Here's what actually worked for us:

  • Pull your credit card statements for the last 12 months. Not your tool list — your actual spending. We found recurring charges for things nobody remembered buying.
  • Audit actual usage. We logged into each platform and checked last login dates. Marketo had zero logins in 90 days. Pipedrive was used by one person for 4 activities a month. That's a $2K/month hobby.
  • Pick ONE source of truth per function. We kept Hubspot for CRM because our sales team actually lived in it. Everything else got deleted. Took two weeks to migrate Pipedrive data over.
  • Put ONE person in charge of vendor management. Not finance — someone who actually uses the tools or owns that function. We gave it to our VP of Sales. They own the decision to add or keep anything over $500/month.
  • Set a quarterly review. We block 30 minutes every quarter to look at spend vs. actual usage. Caught another tool creeping in at $3K/month after four months of neglect.
  • We went from $18K down to $7K. The key difference: someone owned it. Not as a side project. As an actual responsibility.

    Mar 21

    Oh god, we had this exact problem at my last company. Different was we were smaller—8 people, $1.2M ARR—and bleeding $18K/month on tools nobody was actually using daily.

    Here's what I need to know before I give you my checklist though: When you did your audit, did you actually pull usage logs from each tool, or just look at what was "activated"? Because we found that people had seats assigned but literally 3-4 people were active on Marketo and the other 6 had never logged in. That's a different problem than redundancy.

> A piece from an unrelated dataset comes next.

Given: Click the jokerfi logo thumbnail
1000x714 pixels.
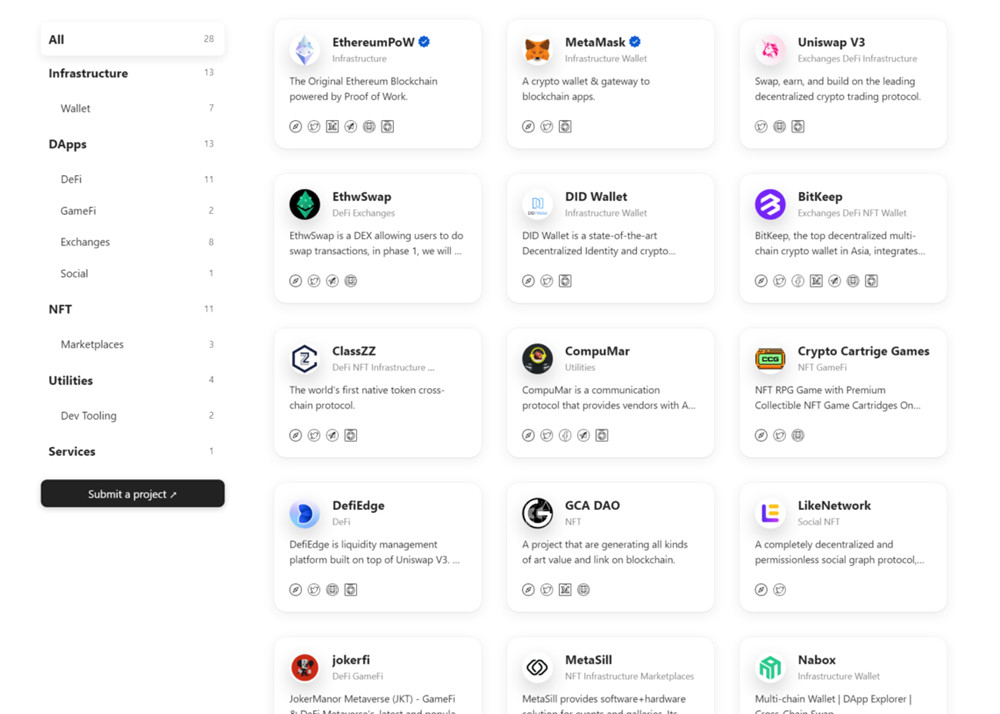Looking at the screenshot, I should 304,666.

    Also—and this matters—when you found the duplicates (like three analytics platforms), did one of them actually stick around, or did you just kill all three and lose institutional knowledge? We nuked Gong because Outreach seemed to overlap, but turns out Gong's call recording was doing something Outreach wasn't, and we had to re-onboard it 4 months later.

    My real question: Of those 23 tools, how many were actually *integrated* into your workflow versus just sitting there? Because if they're isolated, the kill decision is easy. If they're woven in, you need a migration plan or your team goes backwards.

    We ended up on a "one tool per function" rule after that. One email platform. One CRM. One analytics. Saved us $12K/month and honestly the team moved faster because they weren't context switching.

    Mar 21

    We cut from 18 tools to 6 in two months by killing anything nobody could defend—turns out half our team didn't even know the other half's subscriptions existed.

    Mar 21

    Oh god, we had almost the exact same situation. I'm at a 15-person B2B SaaS company and last year we were bleeding about $35K/month across 19 tools. HubSpot, Marketo, two separate email platforms, Gong, Outreach, and then like five different analytics things because our data person kept adding tools instead of actually using the ones we had.

    Here's what actually worked for us instead of just cutting randomly:

    First, I made everyone log their last login for every tool for 30 days. No exceptions. Turns out 8 of the 19 were literally untouched. Kill those immediately—no discussion needed. That was $12K.

    Second, I looked at our actual workflows. We needed CRM, outreach/email sequencing, and call recording. We killed Marketo (overlap with HubSpot), killed Drift (we're not doing web chat), consolidated down to Outreach + HubSpot + Gong. But here's the thing—I made our sales team actually use Outreach for 60 days before we cut Apollo. Turns out they hated the UI but loved the automation once they learned it. Saved another $8K.

    Third, killed two of the three analytics platforms and just owned the pain of migrating dashboards to one. Took a week, saved $6K.

    We're now at 7 tools and $8K/month. Not zero, but sustainable. The audit template I made is brutally simple: what's the last login, what's the overlap with other tools, what would break if we killed it.

    Don't negotiate contracts during the audit. Get the waste out first. Then negotiate.